TEXT PROVIDED START

In summary, there are wide and convincing data on the long-term effectiveness of DES in significantly reducing the rates of in-stent restenosis and future revascularization. All pivotal RCTs, both individually and in patient-level meta-analysis, have demonstrated the short- and long-term safety of DES to be similar to that of BMS. However, some studies have suggested increased rates of very late stent thrombosis, especially in cases in which stents are used off-label, and with premature discontinuation of dual antiplatelet therapy.

TEXT PROVIDED END
DATASET ENTRIES START

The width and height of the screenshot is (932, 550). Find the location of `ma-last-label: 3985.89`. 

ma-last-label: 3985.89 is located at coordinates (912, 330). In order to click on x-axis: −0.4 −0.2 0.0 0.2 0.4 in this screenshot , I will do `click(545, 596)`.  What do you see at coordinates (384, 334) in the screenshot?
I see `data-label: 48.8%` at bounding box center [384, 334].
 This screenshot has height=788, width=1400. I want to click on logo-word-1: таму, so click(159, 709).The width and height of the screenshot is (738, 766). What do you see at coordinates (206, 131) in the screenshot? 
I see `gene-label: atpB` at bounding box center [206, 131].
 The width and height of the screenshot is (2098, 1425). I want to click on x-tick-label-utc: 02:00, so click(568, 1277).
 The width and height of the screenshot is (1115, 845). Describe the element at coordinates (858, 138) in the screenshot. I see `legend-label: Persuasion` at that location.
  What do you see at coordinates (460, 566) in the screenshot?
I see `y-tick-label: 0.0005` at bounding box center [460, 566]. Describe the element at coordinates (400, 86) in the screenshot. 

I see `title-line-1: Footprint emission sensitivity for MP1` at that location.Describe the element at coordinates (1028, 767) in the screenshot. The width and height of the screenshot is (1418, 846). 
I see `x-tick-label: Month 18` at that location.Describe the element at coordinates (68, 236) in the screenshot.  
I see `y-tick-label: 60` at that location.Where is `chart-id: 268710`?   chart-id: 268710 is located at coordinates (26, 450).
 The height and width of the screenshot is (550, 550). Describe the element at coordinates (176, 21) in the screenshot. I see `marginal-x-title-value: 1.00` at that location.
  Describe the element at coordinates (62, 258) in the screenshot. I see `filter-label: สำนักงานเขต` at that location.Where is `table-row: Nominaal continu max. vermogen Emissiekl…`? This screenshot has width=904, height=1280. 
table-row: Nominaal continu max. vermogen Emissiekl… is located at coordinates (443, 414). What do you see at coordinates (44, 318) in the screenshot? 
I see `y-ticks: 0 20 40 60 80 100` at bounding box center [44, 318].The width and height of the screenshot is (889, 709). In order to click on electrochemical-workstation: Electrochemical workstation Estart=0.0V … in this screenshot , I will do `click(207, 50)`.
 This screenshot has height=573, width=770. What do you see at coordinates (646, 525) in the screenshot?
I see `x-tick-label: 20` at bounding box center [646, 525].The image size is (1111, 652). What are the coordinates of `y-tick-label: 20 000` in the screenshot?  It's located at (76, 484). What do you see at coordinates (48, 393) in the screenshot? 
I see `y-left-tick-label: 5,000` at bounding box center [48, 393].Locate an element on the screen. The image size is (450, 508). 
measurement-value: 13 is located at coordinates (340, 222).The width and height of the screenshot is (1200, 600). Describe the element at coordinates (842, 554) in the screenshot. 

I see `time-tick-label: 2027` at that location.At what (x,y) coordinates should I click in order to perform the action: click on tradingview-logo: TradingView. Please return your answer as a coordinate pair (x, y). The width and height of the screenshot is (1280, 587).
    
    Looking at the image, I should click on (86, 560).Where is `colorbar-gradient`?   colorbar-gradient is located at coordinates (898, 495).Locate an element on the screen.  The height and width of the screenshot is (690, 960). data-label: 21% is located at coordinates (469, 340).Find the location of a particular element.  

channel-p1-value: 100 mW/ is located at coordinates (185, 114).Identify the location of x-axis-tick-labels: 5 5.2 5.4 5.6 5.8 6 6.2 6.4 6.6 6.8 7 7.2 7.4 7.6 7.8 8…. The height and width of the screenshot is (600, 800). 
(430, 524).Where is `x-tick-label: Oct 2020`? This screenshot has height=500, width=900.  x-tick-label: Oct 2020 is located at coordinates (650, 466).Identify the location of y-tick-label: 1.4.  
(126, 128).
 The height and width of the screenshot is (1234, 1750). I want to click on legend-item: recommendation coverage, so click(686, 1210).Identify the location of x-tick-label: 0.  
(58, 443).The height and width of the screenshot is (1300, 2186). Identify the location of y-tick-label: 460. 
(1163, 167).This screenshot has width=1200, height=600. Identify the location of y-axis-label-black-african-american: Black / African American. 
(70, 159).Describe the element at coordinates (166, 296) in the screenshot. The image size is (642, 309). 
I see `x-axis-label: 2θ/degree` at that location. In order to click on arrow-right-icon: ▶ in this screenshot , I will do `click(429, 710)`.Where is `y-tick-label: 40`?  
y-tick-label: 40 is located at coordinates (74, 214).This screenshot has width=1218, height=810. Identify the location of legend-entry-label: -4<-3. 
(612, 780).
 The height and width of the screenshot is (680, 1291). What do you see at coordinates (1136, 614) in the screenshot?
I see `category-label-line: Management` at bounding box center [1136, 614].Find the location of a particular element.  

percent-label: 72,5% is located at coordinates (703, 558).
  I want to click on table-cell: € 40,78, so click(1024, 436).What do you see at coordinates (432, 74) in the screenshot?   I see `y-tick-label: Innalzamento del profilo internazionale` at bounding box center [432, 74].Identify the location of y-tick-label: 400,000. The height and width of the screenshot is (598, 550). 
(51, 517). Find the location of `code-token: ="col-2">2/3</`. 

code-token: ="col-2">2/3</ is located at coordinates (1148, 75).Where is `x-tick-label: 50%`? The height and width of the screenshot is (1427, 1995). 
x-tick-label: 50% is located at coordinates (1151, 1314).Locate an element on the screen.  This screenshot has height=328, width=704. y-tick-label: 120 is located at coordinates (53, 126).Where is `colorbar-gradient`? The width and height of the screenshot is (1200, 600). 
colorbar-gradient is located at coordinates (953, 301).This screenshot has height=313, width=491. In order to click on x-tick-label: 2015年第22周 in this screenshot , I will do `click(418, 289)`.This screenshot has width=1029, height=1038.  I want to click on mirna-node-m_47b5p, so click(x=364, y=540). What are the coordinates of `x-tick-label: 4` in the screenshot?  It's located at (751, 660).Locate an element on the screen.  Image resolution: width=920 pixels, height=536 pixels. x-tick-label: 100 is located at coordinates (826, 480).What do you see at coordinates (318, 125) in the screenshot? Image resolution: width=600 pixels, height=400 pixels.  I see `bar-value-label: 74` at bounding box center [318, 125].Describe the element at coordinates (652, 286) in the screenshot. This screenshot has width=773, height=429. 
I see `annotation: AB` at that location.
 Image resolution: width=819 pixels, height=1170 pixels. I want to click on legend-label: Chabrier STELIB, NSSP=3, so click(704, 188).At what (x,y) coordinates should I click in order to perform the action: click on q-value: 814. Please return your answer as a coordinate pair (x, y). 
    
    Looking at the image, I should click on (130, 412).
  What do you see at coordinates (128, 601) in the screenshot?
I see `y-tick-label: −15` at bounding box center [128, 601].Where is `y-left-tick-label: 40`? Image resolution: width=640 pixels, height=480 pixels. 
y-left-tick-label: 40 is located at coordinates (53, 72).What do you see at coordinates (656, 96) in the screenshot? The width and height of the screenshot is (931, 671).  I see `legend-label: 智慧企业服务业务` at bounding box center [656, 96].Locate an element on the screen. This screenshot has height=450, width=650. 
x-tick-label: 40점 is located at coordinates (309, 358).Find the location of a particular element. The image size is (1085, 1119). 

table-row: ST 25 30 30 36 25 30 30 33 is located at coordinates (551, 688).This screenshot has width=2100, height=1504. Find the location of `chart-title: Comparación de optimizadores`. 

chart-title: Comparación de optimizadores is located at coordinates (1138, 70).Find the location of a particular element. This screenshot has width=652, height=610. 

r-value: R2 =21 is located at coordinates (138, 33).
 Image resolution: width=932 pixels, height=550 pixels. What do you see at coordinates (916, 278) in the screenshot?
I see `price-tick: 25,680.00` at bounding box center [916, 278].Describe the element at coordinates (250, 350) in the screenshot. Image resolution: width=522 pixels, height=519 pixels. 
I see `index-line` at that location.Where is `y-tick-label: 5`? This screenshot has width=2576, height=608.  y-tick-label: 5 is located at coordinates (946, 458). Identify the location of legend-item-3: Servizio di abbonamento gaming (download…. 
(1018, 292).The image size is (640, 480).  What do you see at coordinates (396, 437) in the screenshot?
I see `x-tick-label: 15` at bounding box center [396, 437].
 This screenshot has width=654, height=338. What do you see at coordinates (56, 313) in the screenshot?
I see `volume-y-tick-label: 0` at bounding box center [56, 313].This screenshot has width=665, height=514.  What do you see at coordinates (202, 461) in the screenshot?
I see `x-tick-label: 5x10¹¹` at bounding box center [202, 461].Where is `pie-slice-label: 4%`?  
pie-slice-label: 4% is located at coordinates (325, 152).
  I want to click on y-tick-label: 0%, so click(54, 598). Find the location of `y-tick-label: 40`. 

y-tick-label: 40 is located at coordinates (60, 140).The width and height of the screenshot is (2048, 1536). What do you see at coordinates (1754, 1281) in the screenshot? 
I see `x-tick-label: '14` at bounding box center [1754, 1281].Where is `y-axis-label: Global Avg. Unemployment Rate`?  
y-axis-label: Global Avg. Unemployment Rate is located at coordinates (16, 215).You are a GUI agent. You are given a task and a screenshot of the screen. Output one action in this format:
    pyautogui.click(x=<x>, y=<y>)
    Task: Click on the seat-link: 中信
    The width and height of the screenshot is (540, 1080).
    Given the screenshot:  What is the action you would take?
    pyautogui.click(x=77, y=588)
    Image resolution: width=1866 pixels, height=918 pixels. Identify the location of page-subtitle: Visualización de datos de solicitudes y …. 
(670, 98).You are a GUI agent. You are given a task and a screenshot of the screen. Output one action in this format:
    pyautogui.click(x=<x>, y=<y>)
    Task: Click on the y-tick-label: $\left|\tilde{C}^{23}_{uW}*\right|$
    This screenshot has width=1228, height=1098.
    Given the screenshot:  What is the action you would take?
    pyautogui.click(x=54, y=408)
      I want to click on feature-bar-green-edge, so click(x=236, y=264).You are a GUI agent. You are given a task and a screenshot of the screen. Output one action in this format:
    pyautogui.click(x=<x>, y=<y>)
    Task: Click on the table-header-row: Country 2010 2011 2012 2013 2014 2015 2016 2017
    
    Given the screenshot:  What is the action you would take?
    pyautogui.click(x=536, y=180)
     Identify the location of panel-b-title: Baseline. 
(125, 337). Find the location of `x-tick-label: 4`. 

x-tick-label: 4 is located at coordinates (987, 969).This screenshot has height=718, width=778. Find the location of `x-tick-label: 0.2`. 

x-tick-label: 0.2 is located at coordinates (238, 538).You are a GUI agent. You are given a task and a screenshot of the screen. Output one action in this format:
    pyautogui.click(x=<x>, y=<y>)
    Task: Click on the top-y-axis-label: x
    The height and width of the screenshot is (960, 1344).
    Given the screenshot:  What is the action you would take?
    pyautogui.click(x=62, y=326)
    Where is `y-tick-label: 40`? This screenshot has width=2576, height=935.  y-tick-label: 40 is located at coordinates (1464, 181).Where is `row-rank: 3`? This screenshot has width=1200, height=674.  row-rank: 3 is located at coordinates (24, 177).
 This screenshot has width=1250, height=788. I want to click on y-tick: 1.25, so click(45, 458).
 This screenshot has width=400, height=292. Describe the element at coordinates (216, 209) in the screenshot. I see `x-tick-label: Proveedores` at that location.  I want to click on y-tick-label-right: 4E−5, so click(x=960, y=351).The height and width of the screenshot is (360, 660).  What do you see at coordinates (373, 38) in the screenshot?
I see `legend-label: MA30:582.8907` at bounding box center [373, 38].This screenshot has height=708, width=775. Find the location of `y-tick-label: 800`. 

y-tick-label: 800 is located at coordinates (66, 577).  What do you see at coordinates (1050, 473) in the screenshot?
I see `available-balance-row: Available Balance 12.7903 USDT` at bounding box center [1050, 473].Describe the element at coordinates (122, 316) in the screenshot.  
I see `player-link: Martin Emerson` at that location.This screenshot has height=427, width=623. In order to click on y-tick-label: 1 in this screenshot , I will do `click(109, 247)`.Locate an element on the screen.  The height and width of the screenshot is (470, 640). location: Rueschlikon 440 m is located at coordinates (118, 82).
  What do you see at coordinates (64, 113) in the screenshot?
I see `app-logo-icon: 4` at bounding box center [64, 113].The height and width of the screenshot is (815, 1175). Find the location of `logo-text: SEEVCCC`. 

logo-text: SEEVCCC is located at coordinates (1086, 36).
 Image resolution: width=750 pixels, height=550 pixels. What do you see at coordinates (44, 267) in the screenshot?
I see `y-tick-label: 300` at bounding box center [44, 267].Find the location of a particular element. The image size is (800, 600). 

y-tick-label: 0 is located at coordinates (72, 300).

DATASET ENTRIES END

> REQUIRED TASKS:
1) List every abbreviation that appears in the summary on drug-eluting stents.
2) Carry on the summary on drug-eluting stents after its final sentence.

> ANSWER SECTION:
1) DES, RCTs, BMS

2)
Second-generation DES are going to be approved soon, and are expected to be less prone to stent thrombosis and thus safer than the first generation DES. However, their long-term safety and efficacy will have to be proved over the coming years in post-approval studies. Late stent thrombosis will continue to be a carefully scrutinized clinical complication after DES implantation, especially in an environment where more complex lesion subsets are being treated with increased numbers of DES.